[[ DATASET open ]]
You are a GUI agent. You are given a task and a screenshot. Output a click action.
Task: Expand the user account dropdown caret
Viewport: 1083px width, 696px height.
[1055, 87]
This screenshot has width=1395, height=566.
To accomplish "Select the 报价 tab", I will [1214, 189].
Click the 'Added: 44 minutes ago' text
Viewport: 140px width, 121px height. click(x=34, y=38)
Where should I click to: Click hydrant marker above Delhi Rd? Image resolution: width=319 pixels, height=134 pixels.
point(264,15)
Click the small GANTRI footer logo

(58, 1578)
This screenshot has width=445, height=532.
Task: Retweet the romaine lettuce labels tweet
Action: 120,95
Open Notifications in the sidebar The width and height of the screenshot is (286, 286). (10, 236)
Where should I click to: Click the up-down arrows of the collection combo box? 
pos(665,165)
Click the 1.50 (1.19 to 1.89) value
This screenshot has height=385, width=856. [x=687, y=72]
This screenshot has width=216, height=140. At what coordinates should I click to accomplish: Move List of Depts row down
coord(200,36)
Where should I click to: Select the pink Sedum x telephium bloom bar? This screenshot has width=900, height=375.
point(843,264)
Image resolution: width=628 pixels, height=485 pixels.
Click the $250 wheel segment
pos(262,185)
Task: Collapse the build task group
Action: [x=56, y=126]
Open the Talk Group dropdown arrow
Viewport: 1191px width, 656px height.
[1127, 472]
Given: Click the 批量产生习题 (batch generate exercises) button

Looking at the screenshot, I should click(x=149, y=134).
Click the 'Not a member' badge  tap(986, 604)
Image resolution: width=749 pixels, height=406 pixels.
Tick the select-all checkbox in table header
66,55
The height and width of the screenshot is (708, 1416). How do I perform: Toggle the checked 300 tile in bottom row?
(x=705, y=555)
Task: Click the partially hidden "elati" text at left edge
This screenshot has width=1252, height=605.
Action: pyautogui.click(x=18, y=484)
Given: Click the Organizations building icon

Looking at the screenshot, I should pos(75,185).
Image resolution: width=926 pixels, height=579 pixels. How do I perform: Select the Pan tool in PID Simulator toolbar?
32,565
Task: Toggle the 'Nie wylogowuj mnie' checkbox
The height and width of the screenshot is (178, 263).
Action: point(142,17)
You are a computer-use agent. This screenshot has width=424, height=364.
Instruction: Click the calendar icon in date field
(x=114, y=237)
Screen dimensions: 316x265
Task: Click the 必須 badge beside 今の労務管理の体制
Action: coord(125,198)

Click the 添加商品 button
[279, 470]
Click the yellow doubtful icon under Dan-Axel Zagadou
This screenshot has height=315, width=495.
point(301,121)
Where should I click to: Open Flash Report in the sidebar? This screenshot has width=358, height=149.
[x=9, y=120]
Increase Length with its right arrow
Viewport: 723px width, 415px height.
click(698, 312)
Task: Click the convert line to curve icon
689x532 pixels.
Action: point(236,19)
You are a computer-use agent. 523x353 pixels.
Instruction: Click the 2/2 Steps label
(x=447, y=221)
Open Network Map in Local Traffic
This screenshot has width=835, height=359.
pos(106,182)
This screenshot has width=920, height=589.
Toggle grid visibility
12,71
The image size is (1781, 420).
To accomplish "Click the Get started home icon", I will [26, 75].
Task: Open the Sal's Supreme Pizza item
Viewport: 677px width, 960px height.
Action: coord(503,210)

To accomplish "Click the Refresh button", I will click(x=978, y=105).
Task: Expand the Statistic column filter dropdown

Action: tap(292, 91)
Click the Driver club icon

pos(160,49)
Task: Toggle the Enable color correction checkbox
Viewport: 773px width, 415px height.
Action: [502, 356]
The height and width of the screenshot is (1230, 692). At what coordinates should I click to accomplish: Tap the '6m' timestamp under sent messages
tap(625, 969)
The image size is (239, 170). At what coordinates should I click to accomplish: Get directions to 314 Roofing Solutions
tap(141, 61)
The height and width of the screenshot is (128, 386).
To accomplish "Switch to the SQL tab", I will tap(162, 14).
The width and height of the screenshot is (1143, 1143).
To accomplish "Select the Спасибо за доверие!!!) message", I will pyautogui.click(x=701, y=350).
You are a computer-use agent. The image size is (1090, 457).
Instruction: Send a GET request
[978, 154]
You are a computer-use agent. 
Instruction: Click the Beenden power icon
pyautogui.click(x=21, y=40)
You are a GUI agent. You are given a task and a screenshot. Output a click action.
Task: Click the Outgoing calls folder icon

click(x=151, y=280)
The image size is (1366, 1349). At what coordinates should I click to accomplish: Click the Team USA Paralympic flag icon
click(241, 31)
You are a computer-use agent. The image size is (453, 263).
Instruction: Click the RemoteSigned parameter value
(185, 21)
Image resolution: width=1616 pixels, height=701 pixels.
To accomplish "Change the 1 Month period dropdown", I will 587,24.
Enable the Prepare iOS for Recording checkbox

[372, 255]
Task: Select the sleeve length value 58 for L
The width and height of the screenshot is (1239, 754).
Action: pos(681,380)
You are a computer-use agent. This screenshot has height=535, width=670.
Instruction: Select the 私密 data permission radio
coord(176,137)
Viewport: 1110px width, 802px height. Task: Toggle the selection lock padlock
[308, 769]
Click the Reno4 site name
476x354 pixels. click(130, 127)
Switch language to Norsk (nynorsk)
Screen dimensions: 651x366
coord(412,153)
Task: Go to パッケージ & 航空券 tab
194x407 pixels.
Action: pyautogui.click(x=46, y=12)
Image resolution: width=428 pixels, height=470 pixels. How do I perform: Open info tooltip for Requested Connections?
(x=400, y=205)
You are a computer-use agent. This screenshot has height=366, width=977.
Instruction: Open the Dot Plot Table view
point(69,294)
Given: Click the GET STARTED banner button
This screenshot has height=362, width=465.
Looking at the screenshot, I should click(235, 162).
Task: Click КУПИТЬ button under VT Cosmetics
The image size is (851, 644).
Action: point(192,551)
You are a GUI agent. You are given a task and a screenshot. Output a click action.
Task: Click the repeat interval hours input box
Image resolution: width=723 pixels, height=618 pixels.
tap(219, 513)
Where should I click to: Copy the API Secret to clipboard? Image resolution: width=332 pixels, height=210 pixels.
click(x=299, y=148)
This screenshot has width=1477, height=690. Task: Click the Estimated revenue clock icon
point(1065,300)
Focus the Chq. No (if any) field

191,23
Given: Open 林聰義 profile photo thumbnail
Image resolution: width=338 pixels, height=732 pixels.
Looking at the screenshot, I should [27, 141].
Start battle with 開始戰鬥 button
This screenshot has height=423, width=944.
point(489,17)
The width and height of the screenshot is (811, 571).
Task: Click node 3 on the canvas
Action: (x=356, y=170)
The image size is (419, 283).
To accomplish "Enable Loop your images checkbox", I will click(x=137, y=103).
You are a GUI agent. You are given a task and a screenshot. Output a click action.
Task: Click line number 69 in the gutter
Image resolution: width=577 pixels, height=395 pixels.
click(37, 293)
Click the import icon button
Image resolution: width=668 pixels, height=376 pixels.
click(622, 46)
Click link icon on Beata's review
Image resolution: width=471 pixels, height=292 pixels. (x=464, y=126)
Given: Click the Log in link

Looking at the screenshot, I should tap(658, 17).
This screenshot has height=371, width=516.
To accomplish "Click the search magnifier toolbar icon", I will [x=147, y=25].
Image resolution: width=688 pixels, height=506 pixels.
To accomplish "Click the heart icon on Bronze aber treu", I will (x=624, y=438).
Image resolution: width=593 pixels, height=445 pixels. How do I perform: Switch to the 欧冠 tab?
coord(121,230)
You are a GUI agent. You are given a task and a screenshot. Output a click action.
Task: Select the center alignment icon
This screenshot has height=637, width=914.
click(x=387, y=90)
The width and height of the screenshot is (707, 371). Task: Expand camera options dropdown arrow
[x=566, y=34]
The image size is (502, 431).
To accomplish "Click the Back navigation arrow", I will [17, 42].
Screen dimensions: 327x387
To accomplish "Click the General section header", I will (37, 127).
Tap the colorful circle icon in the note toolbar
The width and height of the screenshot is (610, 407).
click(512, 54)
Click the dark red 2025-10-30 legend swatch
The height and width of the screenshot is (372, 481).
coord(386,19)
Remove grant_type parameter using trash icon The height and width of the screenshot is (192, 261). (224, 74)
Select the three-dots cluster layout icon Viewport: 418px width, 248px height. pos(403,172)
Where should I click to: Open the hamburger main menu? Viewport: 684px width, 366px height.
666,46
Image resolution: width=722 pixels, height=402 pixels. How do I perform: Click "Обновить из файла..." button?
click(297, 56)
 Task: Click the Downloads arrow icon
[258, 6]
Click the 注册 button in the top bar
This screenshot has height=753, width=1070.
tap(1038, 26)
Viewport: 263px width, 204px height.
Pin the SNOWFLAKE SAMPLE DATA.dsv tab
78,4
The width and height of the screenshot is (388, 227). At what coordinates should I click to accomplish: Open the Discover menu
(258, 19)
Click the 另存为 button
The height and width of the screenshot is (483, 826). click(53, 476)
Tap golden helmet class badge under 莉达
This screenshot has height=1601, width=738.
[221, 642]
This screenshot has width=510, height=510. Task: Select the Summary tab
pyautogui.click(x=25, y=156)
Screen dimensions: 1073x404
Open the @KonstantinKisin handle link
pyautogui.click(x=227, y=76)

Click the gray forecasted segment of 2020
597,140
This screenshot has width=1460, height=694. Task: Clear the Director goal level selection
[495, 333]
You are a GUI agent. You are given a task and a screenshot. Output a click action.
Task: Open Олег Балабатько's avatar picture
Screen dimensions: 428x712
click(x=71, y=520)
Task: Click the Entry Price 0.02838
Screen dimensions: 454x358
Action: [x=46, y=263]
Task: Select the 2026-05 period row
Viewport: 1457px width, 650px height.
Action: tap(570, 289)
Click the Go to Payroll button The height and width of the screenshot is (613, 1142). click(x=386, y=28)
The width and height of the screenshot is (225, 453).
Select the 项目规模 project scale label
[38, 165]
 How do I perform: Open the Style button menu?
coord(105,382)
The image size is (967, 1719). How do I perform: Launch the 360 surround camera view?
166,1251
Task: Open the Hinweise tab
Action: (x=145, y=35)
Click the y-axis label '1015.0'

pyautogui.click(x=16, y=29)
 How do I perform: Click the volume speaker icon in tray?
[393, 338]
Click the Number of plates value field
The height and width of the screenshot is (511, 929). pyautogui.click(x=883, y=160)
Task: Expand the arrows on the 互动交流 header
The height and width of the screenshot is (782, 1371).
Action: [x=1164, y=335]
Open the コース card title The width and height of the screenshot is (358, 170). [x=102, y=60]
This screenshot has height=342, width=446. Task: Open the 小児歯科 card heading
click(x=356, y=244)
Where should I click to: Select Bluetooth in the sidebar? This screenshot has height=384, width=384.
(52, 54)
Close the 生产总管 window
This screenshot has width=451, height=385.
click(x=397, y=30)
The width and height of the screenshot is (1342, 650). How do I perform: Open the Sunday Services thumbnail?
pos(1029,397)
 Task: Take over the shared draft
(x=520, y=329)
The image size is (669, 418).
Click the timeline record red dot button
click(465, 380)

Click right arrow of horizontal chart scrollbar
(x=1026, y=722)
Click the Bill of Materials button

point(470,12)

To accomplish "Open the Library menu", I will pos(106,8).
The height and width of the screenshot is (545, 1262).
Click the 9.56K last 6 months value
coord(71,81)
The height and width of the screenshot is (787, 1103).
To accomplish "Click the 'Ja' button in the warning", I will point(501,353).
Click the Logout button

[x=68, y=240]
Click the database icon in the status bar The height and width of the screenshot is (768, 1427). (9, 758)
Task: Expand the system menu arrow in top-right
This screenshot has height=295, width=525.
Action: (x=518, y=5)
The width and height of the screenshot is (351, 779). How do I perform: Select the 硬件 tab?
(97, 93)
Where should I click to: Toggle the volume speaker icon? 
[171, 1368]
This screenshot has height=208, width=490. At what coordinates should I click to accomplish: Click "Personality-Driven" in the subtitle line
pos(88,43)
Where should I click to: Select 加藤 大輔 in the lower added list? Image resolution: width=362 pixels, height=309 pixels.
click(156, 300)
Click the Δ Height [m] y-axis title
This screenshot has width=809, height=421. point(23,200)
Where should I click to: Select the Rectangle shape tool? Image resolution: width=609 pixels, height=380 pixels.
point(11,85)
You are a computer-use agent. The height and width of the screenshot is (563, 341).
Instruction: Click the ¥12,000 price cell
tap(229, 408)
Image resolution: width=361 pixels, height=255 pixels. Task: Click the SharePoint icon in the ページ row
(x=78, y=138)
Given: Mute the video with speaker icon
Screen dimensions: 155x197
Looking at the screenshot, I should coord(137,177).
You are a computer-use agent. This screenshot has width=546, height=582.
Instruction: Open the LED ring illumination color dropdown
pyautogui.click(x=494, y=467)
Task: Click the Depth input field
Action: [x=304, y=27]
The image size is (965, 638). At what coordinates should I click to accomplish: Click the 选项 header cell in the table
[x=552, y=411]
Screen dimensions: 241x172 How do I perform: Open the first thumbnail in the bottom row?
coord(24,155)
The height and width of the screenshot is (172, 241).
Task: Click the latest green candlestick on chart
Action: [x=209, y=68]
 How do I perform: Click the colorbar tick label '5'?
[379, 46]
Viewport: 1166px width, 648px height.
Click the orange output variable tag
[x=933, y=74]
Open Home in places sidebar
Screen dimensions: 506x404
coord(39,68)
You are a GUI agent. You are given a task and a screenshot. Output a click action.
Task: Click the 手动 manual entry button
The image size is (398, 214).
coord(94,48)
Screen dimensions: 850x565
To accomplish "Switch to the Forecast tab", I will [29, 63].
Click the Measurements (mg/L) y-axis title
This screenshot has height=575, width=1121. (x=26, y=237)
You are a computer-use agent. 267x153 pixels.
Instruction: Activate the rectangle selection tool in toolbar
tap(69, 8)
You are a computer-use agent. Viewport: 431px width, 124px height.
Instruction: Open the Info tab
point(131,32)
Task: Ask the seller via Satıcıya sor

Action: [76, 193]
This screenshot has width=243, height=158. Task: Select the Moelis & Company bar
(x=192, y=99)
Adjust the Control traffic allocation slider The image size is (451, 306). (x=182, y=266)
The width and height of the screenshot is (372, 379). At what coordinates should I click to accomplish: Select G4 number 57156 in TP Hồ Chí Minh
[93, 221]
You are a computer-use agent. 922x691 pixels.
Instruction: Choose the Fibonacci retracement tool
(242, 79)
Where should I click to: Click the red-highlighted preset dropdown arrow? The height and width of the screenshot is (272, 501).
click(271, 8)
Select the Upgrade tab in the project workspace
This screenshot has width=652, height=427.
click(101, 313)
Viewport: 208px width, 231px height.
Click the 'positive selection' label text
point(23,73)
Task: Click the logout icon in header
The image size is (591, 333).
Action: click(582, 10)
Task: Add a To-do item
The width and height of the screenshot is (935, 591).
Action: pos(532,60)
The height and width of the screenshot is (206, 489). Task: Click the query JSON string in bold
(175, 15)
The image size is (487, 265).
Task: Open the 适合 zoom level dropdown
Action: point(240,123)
[[ DATASET closed ]]
### DIRECTIONS FOR THIS TASK
Each line of the records above that contains the word "period" should be counted; give the resulting number without further words.

### SOLUTION
2